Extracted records
= = = =

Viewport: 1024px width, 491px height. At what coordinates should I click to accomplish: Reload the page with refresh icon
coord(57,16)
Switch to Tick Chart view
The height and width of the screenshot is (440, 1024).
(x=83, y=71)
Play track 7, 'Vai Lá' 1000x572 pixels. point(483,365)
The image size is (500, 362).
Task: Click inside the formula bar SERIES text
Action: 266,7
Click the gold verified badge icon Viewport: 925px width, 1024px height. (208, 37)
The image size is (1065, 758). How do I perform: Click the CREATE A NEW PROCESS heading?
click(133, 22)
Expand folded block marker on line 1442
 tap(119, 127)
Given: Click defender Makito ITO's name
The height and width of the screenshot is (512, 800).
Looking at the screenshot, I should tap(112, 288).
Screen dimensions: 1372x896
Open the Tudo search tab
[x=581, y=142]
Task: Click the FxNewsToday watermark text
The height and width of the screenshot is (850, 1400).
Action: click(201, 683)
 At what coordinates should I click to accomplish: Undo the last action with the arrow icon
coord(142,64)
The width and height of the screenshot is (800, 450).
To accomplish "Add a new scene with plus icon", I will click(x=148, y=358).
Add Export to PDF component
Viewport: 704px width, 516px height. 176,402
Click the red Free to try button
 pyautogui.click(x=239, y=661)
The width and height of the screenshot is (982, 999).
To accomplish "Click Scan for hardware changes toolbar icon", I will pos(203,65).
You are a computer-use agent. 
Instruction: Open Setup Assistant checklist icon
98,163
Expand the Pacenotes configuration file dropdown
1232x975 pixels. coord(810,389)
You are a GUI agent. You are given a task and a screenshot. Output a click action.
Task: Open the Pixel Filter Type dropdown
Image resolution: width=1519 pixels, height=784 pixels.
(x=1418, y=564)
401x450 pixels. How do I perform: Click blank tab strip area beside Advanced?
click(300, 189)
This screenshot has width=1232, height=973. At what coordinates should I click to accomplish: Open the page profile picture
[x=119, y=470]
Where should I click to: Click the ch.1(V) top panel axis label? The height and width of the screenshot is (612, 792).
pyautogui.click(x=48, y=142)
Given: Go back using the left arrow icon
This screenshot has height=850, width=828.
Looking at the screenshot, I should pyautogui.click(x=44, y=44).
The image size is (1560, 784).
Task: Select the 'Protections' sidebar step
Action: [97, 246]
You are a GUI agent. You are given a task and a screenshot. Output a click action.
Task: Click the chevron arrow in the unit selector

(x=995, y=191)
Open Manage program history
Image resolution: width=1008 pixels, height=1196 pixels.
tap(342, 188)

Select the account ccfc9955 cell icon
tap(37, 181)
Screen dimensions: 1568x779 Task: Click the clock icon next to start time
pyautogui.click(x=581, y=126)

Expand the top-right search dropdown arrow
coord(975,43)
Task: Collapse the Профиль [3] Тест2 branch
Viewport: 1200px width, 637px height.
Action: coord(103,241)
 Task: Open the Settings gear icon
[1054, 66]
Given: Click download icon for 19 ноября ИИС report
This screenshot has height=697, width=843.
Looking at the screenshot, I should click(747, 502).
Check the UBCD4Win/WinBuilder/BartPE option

= = = =

* [What you should do]: Wherever the string "will" appears in a line of the records, copy that line.

* [Completed task]:
To accomplish "Add a new scene with plus icon", I will click(x=148, y=358).
To accomplish "Click Scan for hardware changes toolbar icon", I will pos(203,65).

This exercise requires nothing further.